» Entries supplied
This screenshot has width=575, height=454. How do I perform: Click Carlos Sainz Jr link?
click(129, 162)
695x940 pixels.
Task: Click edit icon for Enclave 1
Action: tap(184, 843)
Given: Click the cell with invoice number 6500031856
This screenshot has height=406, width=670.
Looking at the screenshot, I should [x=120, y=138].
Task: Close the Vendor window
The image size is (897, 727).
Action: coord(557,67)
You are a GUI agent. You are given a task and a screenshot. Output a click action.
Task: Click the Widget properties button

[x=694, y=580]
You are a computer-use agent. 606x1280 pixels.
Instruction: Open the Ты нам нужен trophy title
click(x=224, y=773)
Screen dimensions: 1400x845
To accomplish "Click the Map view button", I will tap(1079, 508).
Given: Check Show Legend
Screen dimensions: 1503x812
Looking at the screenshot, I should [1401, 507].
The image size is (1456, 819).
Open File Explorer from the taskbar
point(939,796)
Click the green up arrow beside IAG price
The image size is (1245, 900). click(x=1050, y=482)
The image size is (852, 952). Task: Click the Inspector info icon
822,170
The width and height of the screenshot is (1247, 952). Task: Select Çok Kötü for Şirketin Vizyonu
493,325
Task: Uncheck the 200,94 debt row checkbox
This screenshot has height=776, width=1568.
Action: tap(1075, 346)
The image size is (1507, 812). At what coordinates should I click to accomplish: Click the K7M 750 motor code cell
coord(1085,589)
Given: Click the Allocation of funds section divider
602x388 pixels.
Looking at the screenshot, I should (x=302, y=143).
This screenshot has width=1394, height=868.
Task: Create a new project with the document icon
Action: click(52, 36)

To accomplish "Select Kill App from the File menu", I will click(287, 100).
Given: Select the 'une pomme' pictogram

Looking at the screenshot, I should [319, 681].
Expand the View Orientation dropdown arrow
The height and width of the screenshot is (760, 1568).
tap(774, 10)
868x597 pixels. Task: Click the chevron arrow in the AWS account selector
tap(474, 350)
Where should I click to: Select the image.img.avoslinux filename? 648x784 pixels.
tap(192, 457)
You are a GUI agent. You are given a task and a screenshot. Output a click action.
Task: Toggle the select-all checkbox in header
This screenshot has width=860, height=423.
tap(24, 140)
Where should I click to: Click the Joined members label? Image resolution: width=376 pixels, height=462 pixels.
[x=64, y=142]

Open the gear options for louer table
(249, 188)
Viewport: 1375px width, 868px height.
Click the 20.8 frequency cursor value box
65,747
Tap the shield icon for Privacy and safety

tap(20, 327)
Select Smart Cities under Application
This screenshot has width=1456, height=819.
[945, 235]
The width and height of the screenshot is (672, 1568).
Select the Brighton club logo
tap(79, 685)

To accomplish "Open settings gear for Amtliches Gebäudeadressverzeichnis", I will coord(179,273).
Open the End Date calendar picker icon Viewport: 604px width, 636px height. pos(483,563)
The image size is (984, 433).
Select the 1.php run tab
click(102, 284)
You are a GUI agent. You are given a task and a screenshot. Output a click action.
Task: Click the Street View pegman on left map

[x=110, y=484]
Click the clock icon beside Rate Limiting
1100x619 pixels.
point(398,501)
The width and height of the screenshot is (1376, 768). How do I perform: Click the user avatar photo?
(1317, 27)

» Work to complete
Count the lines in the entries above that contain the string "will", treating uppercase and lowercase as different. Reply with the number alone.

» The reply
3